[Word and element location data]
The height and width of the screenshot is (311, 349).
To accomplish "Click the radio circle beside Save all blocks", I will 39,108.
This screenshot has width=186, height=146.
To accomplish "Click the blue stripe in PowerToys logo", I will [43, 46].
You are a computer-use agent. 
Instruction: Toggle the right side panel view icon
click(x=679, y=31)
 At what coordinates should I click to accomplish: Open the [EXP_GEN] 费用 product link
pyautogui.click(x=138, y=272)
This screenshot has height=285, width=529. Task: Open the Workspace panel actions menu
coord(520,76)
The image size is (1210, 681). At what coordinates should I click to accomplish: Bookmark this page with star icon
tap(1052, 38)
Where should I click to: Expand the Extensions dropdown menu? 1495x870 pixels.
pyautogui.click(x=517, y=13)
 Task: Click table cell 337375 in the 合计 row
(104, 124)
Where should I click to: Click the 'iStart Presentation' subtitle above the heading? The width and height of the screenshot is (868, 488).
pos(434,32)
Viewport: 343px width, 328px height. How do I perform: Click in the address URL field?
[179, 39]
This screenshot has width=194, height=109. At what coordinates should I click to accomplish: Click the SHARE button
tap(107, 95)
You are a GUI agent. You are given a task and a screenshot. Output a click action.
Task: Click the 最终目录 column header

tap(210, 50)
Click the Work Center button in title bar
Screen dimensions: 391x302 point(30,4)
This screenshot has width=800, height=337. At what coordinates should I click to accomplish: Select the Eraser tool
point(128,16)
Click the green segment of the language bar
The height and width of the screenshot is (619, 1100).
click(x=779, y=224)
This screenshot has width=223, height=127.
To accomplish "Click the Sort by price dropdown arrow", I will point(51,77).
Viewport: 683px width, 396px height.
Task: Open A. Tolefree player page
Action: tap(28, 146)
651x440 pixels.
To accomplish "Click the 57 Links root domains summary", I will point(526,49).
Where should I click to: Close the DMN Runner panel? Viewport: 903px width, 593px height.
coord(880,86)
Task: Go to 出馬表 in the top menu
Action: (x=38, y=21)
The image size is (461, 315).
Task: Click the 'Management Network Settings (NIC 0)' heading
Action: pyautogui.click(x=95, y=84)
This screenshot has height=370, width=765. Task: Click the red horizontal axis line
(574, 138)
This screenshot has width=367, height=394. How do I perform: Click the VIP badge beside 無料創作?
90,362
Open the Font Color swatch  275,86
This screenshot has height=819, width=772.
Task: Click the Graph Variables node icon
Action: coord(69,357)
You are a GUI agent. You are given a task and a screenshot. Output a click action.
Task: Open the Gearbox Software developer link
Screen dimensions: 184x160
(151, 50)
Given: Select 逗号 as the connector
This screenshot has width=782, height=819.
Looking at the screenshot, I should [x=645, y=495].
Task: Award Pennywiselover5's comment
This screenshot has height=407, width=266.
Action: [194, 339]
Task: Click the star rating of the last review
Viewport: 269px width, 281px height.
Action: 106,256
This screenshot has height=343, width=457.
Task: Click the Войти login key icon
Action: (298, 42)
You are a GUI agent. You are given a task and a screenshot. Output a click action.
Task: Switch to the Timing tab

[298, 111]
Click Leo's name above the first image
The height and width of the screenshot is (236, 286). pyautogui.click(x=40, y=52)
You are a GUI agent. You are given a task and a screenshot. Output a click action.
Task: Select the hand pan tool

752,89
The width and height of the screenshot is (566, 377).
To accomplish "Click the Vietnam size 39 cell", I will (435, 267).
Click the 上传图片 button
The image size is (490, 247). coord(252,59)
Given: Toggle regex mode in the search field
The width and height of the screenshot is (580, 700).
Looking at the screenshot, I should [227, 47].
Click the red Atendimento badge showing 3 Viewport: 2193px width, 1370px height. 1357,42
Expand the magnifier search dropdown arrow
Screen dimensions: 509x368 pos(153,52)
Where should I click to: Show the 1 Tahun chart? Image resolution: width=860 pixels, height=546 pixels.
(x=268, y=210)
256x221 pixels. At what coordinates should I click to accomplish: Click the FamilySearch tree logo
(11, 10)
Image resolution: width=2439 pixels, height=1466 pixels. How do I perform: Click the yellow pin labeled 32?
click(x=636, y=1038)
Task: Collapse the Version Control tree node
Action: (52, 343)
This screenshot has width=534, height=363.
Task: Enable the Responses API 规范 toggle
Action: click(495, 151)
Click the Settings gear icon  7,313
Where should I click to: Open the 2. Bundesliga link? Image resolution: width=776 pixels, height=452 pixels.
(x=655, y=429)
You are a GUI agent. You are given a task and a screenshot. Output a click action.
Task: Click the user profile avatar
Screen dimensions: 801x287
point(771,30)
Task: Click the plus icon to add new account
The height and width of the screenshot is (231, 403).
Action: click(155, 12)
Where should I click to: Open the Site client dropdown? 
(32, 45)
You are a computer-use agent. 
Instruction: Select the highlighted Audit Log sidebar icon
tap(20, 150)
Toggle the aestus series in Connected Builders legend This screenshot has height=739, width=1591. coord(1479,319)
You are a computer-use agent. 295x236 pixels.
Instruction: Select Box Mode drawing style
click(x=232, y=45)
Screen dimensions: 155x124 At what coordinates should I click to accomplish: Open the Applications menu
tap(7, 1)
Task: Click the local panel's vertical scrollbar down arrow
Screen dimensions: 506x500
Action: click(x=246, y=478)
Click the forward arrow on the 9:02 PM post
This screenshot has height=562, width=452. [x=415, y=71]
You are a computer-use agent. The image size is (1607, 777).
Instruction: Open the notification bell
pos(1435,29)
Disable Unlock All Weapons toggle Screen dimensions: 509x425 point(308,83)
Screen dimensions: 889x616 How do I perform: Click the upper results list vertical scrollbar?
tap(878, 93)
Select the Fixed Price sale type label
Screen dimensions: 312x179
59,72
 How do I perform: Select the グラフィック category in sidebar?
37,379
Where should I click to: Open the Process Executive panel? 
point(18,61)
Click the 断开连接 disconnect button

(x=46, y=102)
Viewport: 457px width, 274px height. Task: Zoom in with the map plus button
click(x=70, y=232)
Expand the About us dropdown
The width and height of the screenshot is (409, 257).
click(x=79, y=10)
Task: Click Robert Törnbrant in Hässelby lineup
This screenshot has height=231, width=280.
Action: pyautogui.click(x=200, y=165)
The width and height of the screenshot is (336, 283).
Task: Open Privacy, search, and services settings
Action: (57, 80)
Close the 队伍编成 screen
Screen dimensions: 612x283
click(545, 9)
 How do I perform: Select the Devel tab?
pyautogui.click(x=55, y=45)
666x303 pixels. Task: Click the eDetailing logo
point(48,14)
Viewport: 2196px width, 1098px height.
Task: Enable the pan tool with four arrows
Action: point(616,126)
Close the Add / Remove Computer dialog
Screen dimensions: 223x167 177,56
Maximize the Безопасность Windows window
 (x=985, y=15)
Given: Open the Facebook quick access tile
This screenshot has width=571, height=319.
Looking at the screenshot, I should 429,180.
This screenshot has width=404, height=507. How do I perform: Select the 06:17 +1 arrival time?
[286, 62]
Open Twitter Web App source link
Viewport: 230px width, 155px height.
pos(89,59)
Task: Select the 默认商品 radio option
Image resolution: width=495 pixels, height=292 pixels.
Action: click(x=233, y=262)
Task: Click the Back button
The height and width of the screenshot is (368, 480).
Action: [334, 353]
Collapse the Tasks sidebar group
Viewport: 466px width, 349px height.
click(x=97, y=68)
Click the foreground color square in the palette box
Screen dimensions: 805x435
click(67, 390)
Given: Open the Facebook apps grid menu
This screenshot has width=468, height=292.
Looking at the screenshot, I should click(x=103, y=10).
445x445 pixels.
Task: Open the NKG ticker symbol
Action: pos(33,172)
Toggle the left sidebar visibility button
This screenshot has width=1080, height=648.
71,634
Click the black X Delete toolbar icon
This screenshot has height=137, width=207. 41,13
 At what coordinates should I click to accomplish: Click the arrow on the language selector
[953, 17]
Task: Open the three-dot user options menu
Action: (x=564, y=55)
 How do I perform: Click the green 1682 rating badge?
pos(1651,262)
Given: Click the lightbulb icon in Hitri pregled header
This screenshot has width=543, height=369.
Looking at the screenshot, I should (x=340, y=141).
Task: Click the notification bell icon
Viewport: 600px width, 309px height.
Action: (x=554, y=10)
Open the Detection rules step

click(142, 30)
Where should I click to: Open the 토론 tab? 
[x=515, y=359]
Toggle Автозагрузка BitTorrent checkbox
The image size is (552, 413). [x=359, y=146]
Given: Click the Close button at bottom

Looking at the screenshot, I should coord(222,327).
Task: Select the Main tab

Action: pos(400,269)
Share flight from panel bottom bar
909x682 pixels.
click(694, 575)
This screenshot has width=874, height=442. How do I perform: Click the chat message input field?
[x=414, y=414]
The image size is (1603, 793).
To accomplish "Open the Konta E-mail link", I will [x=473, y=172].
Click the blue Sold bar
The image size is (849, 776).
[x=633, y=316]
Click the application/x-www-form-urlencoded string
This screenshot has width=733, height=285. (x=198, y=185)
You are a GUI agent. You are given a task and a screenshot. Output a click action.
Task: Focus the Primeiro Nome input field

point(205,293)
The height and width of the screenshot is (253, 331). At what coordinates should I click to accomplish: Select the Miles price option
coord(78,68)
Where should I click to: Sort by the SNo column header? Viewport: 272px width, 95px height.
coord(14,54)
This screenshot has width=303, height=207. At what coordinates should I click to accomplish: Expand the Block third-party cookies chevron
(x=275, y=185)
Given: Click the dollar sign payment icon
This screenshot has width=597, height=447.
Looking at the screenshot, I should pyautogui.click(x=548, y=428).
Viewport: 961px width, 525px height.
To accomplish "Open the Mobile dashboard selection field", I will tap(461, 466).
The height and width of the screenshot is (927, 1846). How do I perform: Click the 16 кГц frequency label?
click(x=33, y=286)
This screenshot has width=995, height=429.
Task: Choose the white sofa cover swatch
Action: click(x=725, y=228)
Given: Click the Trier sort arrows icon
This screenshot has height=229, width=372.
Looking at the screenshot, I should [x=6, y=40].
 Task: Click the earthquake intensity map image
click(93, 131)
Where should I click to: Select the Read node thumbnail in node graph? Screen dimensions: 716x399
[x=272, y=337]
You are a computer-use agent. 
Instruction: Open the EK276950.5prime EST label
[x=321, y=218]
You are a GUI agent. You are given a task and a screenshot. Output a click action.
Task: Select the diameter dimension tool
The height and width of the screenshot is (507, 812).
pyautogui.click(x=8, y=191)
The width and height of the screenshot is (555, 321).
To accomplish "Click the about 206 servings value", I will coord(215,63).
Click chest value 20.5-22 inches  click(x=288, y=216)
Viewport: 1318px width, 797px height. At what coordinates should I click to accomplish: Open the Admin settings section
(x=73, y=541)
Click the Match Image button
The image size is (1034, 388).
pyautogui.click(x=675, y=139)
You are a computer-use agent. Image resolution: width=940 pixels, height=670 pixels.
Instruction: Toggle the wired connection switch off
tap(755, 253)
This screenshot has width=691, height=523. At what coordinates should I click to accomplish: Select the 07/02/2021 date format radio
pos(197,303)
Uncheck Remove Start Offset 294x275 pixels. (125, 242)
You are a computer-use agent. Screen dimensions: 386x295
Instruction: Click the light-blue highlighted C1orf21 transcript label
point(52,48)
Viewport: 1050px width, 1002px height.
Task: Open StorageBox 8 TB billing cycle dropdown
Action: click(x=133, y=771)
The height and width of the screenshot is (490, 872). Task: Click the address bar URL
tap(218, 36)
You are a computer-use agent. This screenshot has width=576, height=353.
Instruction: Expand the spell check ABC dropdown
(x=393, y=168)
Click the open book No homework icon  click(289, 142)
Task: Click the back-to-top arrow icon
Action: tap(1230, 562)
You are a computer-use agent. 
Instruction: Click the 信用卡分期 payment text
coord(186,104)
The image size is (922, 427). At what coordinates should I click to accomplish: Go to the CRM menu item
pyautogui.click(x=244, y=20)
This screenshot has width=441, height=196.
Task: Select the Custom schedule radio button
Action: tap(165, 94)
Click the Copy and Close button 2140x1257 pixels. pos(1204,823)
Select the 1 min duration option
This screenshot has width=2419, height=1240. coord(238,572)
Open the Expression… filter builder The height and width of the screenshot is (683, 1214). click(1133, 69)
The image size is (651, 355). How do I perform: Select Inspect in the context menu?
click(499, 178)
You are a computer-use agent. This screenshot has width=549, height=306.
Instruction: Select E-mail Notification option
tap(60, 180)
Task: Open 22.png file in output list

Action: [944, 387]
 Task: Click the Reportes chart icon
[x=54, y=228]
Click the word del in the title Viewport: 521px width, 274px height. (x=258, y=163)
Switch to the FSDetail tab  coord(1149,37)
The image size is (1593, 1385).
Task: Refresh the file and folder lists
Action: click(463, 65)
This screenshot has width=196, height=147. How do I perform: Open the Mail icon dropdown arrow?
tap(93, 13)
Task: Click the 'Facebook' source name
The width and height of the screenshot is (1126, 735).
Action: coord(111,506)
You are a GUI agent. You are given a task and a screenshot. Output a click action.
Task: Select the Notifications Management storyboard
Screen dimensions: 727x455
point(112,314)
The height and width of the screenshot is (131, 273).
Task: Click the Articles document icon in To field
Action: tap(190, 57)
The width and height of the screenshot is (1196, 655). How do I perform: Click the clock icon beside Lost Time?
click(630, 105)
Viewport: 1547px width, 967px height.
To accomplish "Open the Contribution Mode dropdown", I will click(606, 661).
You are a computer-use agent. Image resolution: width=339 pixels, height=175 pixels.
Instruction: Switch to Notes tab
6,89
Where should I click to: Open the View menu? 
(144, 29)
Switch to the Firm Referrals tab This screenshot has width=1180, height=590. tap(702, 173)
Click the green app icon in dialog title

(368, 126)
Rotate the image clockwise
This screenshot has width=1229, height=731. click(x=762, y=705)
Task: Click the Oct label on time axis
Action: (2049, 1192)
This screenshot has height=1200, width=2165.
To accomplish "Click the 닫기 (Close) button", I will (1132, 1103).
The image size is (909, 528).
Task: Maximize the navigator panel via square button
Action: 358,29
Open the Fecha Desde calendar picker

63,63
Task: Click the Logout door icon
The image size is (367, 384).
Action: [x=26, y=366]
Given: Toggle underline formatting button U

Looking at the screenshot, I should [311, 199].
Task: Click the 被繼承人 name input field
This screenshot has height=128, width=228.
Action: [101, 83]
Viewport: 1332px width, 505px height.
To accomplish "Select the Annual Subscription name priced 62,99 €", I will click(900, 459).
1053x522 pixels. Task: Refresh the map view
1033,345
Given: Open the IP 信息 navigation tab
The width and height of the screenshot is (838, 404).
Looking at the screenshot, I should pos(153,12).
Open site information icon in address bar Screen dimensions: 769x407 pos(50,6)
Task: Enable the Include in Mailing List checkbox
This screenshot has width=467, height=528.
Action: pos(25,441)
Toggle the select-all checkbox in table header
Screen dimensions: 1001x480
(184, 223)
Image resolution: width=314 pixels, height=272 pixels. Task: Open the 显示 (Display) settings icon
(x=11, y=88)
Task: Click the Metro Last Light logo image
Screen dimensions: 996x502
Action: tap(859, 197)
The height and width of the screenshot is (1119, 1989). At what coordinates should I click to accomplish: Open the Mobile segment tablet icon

#### Problem details:
Print again, unchanged, the lines of the material starting at the line with "Given: Select 逗号 as the connector" and going up to and including the line with "Action: click(155, 12)".

#### Result for this task:
Given: Select 逗号 as the connector
This screenshot has width=782, height=819.
Looking at the screenshot, I should [x=645, y=495].
Task: Award Pennywiselover5's comment
This screenshot has height=407, width=266.
Action: [194, 339]
Task: Click the star rating of the last review
Viewport: 269px width, 281px height.
Action: 106,256
This screenshot has height=343, width=457.
Task: Click the Войти login key icon
Action: (298, 42)
You are a GUI agent. You are given a task and a screenshot. Output a click action.
Task: Switch to the Timing tab

[298, 111]
Click Leo's name above the first image
The height and width of the screenshot is (236, 286). pyautogui.click(x=40, y=52)
You are a GUI agent. You are given a task and a screenshot. Output a click action.
Task: Select the hand pan tool

752,89
The width and height of the screenshot is (566, 377).
To accomplish "Click the Vietnam size 39 cell", I will (435, 267).
Click the 上传图片 button
The image size is (490, 247). coord(252,59)
Given: Toggle regex mode in the search field
The width and height of the screenshot is (580, 700).
Looking at the screenshot, I should [227, 47].
Click the red Atendimento badge showing 3 Viewport: 2193px width, 1370px height. 1357,42
Expand the magnifier search dropdown arrow
Screen dimensions: 509x368 pos(153,52)
Where should I click to: Show the 1 Tahun chart? Image resolution: width=860 pixels, height=546 pixels.
(x=268, y=210)
256x221 pixels. At what coordinates should I click to accomplish: Click the FamilySearch tree logo
(11, 10)
Image resolution: width=2439 pixels, height=1466 pixels. How do I perform: Click the yellow pin labeled 32?
click(x=636, y=1038)
Task: Collapse the Version Control tree node
Action: (52, 343)
This screenshot has width=534, height=363.
Task: Enable the Responses API 规范 toggle
Action: click(495, 151)
Click the Settings gear icon  7,313
Where should I click to: Open the 2. Bundesliga link? Image resolution: width=776 pixels, height=452 pixels.
(x=655, y=429)
You are a GUI agent. You are given a task and a screenshot. Output a click action.
Task: Click the user profile avatar
Screen dimensions: 801x287
point(771,30)
Task: Click the plus icon to add new account
The height and width of the screenshot is (231, 403).
Action: click(155, 12)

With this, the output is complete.